Chris Cochran had credit issues as a young man. So he’s sensitive when dealing with car shoppers lugging around subprime baggage.

“Having come up through college with credit problems myself, I can relate to others in that situation,” says Cochran, the finance director of the Haddad Motor Group in Massachusetts.
He spearheaded the establishment of a Haddad subsidiary, Captain Credit, a car store catering to the subprime set. In October, the operation relocated to a bigger facility, a former GMC dealership in Pittsfield, MA.

“We decided to move there when Captain Credit did so well,” Cochran says. “It has created a new area for us.”
Special auto financing is different. In regular car deals, the customer typically picks out a vehicle, then gets the financing.

It is the other way around for subprime customers. They arrange the financing first, then select a car from among those that qualify under financial restrictions. That finance-first approach eliminates a kid-in-the-candy-shop mentality that can gum up a deal when lenders say, in effect, “Too much car for that credit risk.”
Lenders also limit finance and insurance offerings a subprime customer can get on the installment plan. “You can sell some F&I products,” Cochran says. “You just have to be careful.”

A vehicle-service contract might get financed, bumper-to bumper aftermarket bling-bling likely won’t.
Cochran’s attitude reflects a new level of compassion the auto-finance industry is showing to subprime customers, once considered second-class citizens.

Pure deadbeats, who borrow with no intentions of paying back, remain a low caste of untouchables. But a lot of bad things happened to good people during the recent hard times. Reversals of fortune hit many Americans hard, knocking down credit scores.

Cochran is not alone in showing empathy for people struggling financially. Even those who have lost their cars in repossessions are getting a higher level of respect than before.

“We’re taking a dramatic new look at customer treatment of people who have had their vehicles repossessed,” says Randy Beil, Chase Auto Finance’s vice president-vehicle remarketing.

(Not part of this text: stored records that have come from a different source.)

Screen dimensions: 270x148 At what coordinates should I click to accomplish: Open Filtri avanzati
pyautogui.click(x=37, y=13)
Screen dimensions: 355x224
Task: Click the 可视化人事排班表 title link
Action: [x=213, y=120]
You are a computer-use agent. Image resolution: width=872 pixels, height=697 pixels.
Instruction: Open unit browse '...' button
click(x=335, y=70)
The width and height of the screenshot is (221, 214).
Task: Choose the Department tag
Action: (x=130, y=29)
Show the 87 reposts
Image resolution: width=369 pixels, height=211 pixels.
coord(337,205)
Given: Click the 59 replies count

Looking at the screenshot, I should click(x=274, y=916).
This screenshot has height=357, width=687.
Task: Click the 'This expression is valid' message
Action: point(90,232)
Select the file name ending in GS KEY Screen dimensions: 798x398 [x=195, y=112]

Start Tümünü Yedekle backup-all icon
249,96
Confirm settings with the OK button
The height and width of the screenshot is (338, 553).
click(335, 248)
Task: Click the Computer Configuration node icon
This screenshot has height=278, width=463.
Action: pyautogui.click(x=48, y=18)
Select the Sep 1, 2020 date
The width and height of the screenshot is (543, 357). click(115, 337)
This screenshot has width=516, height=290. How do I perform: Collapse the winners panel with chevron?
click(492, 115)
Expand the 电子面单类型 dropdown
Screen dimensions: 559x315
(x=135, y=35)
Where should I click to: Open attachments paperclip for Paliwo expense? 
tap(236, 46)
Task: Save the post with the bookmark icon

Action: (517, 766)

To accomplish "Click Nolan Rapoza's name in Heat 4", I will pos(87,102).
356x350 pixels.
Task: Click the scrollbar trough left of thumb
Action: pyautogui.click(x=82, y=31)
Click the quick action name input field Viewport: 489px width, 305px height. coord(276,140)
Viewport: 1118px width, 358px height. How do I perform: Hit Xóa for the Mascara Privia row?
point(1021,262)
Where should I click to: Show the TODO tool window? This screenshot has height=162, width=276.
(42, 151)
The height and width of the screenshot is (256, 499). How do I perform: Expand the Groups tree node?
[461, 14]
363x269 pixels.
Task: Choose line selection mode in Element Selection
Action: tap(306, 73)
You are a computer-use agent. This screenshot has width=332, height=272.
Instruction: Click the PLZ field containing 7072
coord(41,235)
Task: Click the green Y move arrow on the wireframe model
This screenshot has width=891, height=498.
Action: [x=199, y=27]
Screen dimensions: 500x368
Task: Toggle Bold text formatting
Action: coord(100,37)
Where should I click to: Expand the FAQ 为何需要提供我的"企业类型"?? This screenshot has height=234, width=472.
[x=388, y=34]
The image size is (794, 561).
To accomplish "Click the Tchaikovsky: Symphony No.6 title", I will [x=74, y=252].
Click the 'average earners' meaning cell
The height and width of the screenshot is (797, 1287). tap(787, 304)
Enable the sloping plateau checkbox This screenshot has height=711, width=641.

“We treat them with respect and humility,” he says at a National Remarketing Conference. “We realize some people are in tough situations.

“In the old days, if someone had his car repossessed, we’d tell him to talk to the repo company. Now, we try to talk to him, to answer questions.”

The kinder, gentler lender is a new concept, but old public perceptions linger. “I work for a big bank and I’m in used-car sales,” Beil quips. “That really drives people away on an airplane.”